COSA VUOLE FARE LA CASA BIANCA

Il gran numero di accordi tra aziende americane e cinesi ha creato un certo allarme nella politica americana, e anche l’amministrazione Biden ha detto di voler chiudere quelle “falle” nelle normative che permettono questo tipo di movimenti. A luglio il consigliere per la sicurezza nazionale Jake Sullivan dichiarò che la Casa Bianca stava “esaminando l’impatto dei flussi di investimento in uscita dagli Stati Uniti che potrebbero eludere lo spirito dei controlli sulle esportazioni o migliorare la capacità tecnologica dei nostri concorrenti in modi che danneggiano la nostra sicurezza nazionale”.

Pechino, infatti, sta foraggiando i produttori nazionali di microchip con sussidi generosi con l’obiettivo di raggiungere l’autosufficienza nella loro progettazione e produzione di dispositivi avanzati.

LA DIFESA DI INTEL

In loro difesa, le società che hanno messo soldi in Cina sostengono che questi investimenti siano molto più piccoli di quelli effettuati in patria. Inter Capital – la divisione di venture capital di Intel – ha detto che gli investimenti in Cina rappresentano meno del 10 per cento degli accordi presenti nel loro portfolio globale.

Sequoia e Redpoint, invece, hanno voluto specificare che gli accordi stretti in Cina sono stati realizzati dalle loro divisioni locali, che sono indipendenti dalla sede centrale e possiedono fondi separati. Né Lightspeed né Matrix, invece, hanno rilasciato commento.

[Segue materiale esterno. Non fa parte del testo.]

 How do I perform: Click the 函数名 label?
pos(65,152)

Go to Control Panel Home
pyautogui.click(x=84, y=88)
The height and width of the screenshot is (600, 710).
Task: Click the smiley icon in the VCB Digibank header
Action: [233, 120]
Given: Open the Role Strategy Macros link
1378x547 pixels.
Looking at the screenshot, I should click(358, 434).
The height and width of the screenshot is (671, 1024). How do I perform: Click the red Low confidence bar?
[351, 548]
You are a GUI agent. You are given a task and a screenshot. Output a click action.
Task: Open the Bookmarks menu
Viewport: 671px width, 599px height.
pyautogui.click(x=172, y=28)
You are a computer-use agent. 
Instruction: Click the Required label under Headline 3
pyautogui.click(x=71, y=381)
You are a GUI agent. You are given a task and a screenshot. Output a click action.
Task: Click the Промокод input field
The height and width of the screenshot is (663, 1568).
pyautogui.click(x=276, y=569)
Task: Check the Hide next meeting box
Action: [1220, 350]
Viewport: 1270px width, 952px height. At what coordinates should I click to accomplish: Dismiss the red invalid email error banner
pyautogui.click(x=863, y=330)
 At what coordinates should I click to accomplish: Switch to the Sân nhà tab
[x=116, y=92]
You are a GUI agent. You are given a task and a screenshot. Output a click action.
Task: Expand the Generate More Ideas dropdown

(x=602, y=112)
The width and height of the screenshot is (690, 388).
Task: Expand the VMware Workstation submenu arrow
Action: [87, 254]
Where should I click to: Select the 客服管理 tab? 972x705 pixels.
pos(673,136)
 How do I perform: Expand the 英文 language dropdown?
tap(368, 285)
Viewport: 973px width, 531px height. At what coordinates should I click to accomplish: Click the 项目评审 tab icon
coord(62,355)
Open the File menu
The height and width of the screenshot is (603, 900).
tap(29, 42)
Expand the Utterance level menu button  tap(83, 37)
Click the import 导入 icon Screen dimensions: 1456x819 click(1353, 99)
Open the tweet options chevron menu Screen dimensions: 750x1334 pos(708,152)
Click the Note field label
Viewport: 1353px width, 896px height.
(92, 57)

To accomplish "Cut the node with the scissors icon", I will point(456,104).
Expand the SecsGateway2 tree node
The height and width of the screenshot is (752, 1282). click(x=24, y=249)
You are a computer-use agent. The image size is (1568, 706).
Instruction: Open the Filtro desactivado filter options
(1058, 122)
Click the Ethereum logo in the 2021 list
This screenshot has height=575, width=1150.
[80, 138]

COSA FANNO GLI STATI UNITI SUI CHIP

Gli Stati Uniti stanno cercando di ostacolare i progressi della Cina sui chip: ad esempio, hanno imposto restrizioni più severe alle restrizioni di software, apparecchiature o tecnologie varie utilizzate per produrre chip. E stanno anche spendendo molto – nell’ordine dei miliardi di dollari – nelle capacità domestiche per mantenere e rafforzare il vantaggio competitivo americano.

UNA PROPOSTA BIPARTISAN

Due senatori, uno del Partito democratico (Bob Casey) e uno del Partito repubblicano (John Cornyn) stanno promuovendo una legge per introdurre dei meccanismi di monitoraggio degli investimenti americani e delle delocalizzazioni delle filiere critiche verso nazioni avversarie come la Cina e la Russia

In una nota, Casey afferma che “per troppo tempo gli interessi corporativi hanno dato la priorità ai loro profitti senza considerare l’economia americana in un senso più ampio o la nostra sicurezza nazionale”.